How does one maintain negative qualities of one’s background in a positive way?
The Shadal (Rabbi Shmuel David Luzzatto, 19th century Italy) offers some insight in the context of answering a related question about Yaakov. He points out that the descriptions of Yaakov and Esav in 25:27 imply Esav was tricky, the prime trait of a good hunter, while Yaakov was “simple,” straightforward in his dealings – but we know that Yaakov, like his mother, engaged in plenty of trickery! How can such a person be described as an “ish tam,” a simple, straightforward man? Shadal explains that Yaakov is an ish tam relative to Esav, whose whole being was devoted to traps and trickery – but that doesn’t mean Yaakov couldn’t have a few tricks up his sleeve, too! The difference is whether the trait defines him or it’s a tool he has to pull out as necessary; as Shadal says, “according to the needs of the moment.”

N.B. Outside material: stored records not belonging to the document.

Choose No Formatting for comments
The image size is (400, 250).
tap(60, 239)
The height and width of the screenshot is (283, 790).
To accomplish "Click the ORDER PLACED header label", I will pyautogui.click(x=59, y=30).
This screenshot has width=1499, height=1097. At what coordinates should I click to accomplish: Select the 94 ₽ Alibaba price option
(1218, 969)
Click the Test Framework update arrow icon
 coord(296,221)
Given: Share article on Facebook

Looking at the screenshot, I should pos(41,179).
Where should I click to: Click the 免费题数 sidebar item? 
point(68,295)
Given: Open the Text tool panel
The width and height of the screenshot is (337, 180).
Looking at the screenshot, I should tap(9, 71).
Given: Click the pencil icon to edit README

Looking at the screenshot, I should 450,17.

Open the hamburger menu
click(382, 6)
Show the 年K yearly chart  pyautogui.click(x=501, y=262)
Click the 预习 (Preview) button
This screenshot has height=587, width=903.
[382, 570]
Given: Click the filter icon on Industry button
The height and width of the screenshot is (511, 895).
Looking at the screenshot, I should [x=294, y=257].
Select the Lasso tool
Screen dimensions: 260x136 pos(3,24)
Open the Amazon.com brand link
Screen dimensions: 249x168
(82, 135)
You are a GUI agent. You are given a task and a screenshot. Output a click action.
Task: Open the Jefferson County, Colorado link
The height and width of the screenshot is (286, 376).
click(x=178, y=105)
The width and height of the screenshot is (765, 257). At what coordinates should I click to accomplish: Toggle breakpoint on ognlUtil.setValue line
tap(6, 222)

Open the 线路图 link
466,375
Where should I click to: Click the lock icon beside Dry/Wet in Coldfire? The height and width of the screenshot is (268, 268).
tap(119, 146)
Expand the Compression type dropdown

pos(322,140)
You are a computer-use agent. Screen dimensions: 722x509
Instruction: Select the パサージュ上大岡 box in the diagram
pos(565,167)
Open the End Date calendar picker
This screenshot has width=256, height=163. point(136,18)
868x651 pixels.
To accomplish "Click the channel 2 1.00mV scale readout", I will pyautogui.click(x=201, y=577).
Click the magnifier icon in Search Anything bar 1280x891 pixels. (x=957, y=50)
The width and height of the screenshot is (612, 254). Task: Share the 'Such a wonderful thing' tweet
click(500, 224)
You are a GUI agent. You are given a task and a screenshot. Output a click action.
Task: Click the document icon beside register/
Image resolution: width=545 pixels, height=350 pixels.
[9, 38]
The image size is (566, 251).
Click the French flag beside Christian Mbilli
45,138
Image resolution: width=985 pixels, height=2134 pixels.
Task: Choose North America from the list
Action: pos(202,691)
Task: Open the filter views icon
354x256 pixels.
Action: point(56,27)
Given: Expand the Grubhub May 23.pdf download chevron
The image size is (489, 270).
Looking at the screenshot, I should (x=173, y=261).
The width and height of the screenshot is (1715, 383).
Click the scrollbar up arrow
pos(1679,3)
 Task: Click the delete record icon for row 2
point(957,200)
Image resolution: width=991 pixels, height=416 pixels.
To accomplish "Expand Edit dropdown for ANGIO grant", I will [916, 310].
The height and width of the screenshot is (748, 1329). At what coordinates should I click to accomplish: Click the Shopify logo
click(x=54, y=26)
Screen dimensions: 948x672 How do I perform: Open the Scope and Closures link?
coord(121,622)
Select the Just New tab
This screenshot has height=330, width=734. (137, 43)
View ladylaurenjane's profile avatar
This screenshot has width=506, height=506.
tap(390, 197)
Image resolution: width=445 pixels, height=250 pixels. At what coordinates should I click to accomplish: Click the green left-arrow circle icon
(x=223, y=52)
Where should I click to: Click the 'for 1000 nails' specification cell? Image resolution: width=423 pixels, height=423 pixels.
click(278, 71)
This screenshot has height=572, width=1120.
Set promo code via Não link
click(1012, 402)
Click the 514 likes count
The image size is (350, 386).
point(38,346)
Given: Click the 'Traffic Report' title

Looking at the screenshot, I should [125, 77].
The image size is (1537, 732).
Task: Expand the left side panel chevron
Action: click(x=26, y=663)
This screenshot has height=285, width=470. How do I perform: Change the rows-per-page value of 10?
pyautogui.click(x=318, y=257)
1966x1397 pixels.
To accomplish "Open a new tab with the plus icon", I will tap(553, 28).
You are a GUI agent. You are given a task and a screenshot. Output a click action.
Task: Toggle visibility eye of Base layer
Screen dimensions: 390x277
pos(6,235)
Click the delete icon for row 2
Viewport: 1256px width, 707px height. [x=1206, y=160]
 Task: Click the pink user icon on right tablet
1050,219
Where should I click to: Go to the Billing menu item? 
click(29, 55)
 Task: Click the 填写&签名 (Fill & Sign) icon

For Esav, habitual trickery was a defining characteristic. Rivka did indeed pick up a few things at home, and Yaakov had it in him too. But in judging a person’s character, what matters isn’t what they can do, but what they do – how, when and why.
Jewish tradition seems to view Rivka’s decision to trick her husband as an appropriate decision, and scholars have suggested a variety of explanations. In one approach, Rabbi Adin Steinsaltz (in his book, Biblical Images) suggests it was precisely because of Rivka’s background, and the street smarts it gave her, that she could see this was a moment that needed those skills:
Isaac was an “easy victim” of [Esav’s] duplicity; he was neither suspicious nor afraid because there was no dishonesty in his own heart. … Rebecca, however, was an expert in such matters… recognized her own family in Esau. …yet the fact that she recognized evil did not corrupt her; rather, she herself cultivated an admiration for what is good, pure, and innocent… perhaps loved [Isaac] because of his purity. She might have been required to deceive him now and then, but always for his own good, to spare him error and injury.
It’s a dangerous game to play, deciding to trick someone for their own good; I would hesitate to recommend following this precise model in practice. But in Rivka’s extreme case, we can find some valuable and universal truths.
Rivka absorbed things from her background, as do we all. As she grew, she had to decide how she wanted to use those traits – as do we all. Will we emulate our families in every way, or will we appreciatively accept the tools they’ve instilled in us even as we set out to forge our own paths, which might be fundamentally different from those of our parents?
We view Rivka as righteous not because she ignored her background, but because she took her thorns and made a choice: “I will go.” Even if we think we’re damaged by something in our pasts – we can always overcome it. The trick is to not deny that it’s a part of who we are, or to embrace it fatalistically (“I can’t help being like this; it’s how I grew up!”), but to maintain integrity and make choices about which elements will define us and which we will bend to our new ideals. And then, to paraphrase Dr. Seuss – oh, the places we too can go!